(Click-target data)

--------

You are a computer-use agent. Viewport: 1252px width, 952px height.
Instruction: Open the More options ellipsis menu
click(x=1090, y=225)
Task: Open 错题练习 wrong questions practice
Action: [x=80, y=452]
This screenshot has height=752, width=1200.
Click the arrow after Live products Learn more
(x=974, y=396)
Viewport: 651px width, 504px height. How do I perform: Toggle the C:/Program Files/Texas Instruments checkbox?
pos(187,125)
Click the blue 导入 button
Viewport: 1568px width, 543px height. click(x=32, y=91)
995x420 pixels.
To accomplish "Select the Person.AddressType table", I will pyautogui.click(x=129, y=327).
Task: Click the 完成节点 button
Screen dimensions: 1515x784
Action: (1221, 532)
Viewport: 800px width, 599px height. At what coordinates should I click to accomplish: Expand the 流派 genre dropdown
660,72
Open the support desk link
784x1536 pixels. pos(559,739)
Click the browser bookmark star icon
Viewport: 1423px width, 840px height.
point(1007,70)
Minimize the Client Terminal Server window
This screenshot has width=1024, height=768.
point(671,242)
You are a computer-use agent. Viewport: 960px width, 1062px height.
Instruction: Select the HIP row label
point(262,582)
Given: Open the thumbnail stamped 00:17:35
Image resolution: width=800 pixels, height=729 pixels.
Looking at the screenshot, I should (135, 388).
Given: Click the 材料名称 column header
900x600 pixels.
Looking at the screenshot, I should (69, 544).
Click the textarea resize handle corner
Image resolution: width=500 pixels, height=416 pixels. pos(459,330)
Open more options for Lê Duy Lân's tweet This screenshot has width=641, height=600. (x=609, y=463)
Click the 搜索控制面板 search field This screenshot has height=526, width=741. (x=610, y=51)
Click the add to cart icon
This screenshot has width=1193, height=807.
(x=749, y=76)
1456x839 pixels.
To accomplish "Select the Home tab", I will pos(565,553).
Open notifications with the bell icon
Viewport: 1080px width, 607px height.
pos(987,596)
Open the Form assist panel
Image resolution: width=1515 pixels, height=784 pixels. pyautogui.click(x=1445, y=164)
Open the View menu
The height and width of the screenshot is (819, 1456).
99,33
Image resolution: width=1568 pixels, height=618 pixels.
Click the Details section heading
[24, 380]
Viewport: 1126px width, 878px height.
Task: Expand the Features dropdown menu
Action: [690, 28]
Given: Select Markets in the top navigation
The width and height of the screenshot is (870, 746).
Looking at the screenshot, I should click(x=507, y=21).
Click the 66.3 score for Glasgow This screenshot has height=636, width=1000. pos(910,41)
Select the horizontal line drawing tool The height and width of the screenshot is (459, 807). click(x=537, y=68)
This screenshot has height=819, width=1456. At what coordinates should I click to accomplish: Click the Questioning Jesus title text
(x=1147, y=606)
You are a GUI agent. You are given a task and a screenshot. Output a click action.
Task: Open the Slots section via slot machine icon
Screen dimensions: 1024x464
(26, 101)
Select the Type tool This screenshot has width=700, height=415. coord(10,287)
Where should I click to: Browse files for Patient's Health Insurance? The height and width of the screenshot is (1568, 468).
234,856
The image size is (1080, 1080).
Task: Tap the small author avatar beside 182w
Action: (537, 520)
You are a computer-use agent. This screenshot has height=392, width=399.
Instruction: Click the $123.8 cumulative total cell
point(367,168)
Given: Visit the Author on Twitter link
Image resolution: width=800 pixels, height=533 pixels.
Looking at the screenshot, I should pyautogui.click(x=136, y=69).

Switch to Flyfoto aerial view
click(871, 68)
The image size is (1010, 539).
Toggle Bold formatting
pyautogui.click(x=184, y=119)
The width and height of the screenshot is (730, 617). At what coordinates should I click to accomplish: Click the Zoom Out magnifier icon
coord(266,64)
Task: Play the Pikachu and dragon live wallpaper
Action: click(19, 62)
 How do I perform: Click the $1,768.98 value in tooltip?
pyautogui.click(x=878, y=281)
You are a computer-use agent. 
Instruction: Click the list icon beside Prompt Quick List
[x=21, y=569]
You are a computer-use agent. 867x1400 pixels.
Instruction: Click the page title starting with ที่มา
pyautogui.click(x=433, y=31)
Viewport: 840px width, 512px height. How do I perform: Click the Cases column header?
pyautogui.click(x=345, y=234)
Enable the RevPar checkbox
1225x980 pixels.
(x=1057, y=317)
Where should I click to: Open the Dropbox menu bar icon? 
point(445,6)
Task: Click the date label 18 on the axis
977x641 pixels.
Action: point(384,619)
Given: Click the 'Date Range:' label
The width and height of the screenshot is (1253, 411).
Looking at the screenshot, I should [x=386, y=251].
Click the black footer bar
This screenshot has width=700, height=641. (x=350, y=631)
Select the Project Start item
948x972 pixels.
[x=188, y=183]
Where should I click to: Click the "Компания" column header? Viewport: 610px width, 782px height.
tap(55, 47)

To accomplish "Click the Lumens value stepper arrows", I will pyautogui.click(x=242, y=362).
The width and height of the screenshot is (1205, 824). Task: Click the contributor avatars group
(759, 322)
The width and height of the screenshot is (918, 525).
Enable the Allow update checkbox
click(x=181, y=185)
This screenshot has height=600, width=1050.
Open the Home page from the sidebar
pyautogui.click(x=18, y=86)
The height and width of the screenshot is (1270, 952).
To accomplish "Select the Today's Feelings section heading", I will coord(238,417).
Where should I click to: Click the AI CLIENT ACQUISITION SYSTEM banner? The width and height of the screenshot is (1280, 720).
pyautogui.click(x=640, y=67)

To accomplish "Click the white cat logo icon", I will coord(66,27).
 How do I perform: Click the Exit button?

--------

* **Your task**: Pull out every line of the rows that contains the string "resolution", and copy each one unchanged.

* **Result of this task**:
Image resolution: width=800 pixels, height=729 pixels.
Image resolution: width=500 pixels, height=416 pixels. pos(459,330)
Image resolution: width=1515 pixels, height=784 pixels. pyautogui.click(x=1445, y=164)
Image resolution: width=1568 pixels, height=618 pixels.
Image resolution: width=800 pixels, height=533 pixels.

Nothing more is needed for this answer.